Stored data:
=== Section Start ===

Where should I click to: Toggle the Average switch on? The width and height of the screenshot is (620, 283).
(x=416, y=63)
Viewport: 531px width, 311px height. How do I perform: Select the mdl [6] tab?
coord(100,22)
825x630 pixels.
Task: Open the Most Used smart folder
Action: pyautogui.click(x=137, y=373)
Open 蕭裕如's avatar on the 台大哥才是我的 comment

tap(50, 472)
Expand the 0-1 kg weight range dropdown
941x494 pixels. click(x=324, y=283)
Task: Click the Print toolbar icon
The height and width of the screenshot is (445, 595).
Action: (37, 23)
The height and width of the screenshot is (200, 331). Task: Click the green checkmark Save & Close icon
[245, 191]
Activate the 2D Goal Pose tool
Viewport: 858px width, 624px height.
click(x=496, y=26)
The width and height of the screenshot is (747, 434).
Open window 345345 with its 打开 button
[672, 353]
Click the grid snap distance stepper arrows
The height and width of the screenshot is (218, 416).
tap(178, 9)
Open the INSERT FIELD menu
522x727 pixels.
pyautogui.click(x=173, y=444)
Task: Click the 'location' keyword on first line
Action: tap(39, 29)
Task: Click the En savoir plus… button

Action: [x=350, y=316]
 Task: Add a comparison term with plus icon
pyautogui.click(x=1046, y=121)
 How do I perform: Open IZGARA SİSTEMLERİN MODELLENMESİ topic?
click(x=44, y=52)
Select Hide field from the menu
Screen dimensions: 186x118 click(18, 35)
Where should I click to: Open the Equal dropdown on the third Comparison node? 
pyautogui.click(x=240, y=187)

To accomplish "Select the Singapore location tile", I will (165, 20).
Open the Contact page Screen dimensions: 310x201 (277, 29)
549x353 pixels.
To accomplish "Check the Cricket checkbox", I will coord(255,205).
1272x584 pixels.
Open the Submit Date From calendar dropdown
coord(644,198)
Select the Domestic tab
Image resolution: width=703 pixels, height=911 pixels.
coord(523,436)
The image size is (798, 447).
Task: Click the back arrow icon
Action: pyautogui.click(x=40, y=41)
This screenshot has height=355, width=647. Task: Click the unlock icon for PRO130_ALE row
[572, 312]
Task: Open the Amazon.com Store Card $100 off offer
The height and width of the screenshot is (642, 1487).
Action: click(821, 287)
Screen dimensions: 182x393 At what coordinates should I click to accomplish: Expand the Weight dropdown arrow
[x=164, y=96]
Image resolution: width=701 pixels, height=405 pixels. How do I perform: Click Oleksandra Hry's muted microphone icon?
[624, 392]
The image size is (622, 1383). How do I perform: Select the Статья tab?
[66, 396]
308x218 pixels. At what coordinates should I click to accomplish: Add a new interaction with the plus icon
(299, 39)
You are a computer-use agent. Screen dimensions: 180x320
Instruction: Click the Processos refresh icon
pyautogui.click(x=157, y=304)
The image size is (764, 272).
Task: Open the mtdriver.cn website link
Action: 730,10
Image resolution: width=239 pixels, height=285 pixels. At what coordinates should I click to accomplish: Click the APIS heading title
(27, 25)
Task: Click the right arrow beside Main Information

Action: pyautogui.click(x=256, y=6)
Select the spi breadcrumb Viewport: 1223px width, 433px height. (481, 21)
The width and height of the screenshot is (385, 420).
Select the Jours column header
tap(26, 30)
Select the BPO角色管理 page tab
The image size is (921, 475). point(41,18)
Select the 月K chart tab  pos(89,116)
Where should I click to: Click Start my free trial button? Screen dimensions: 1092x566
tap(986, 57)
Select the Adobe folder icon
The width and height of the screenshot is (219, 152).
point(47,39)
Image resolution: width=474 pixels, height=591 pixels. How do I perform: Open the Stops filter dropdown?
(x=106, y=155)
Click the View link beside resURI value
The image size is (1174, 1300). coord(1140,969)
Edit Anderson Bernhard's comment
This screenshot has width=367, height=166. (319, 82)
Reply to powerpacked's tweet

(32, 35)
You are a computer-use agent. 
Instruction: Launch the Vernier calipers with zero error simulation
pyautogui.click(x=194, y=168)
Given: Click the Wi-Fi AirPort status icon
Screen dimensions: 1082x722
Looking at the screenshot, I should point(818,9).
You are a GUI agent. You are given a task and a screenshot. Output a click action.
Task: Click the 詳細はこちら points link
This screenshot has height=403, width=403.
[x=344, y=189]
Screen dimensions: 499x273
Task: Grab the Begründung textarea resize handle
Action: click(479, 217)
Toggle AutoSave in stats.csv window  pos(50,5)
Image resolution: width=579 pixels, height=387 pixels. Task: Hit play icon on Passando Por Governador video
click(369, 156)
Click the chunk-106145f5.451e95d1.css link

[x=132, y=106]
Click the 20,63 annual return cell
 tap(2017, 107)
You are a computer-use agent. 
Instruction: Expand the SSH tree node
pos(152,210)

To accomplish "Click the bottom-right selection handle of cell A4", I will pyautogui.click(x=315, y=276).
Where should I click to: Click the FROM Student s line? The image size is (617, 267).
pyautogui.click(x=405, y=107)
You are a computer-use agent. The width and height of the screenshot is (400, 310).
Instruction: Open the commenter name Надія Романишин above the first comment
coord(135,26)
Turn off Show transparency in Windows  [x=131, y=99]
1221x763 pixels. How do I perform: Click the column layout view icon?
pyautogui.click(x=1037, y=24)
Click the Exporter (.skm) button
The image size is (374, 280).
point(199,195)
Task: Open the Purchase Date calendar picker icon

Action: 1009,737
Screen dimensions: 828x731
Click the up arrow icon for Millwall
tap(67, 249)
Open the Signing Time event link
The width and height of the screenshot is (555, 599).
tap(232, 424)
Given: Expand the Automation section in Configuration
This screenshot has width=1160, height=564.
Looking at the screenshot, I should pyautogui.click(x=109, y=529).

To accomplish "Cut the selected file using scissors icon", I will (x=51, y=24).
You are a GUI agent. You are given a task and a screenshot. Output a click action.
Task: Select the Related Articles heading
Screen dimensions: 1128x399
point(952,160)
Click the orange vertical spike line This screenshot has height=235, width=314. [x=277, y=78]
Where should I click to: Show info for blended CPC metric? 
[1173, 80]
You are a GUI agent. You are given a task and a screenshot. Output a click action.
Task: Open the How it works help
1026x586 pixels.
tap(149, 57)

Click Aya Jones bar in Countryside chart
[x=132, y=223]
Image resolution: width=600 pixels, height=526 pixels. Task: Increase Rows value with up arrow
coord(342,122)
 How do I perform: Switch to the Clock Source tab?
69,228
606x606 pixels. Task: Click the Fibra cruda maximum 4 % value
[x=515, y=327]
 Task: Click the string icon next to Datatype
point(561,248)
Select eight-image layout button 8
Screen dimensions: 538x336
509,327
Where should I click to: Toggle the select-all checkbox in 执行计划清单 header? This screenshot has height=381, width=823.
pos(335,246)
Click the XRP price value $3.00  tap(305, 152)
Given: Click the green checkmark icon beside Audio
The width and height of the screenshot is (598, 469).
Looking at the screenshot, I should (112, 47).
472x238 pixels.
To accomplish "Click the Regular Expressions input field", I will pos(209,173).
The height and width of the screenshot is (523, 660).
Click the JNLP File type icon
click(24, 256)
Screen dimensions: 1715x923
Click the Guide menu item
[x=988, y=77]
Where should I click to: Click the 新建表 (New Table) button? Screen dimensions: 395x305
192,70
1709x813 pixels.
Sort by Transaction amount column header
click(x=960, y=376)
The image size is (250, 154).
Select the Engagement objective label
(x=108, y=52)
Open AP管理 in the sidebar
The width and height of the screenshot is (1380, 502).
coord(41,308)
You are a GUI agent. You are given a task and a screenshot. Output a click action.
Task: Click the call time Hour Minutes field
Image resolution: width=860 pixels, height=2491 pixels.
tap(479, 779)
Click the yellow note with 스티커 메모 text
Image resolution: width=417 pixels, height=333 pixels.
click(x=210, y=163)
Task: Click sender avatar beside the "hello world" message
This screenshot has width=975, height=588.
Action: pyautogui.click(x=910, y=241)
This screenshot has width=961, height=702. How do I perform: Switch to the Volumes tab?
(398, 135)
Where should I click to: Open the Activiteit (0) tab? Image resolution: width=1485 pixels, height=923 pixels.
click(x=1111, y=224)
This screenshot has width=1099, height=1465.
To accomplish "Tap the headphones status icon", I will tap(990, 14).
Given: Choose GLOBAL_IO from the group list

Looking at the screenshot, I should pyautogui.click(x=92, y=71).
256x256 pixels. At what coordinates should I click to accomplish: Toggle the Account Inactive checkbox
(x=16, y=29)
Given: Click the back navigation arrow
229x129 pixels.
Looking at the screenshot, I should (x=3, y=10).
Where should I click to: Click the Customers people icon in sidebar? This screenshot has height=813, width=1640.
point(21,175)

=== Section End ===

What is needed
Which lines in the records above contain the word "status"? Copy each one.

Answer to the problem
Given: Click the Wi-Fi AirPort status icon
To accomplish "Tap the headphones status icon", I will tap(990, 14).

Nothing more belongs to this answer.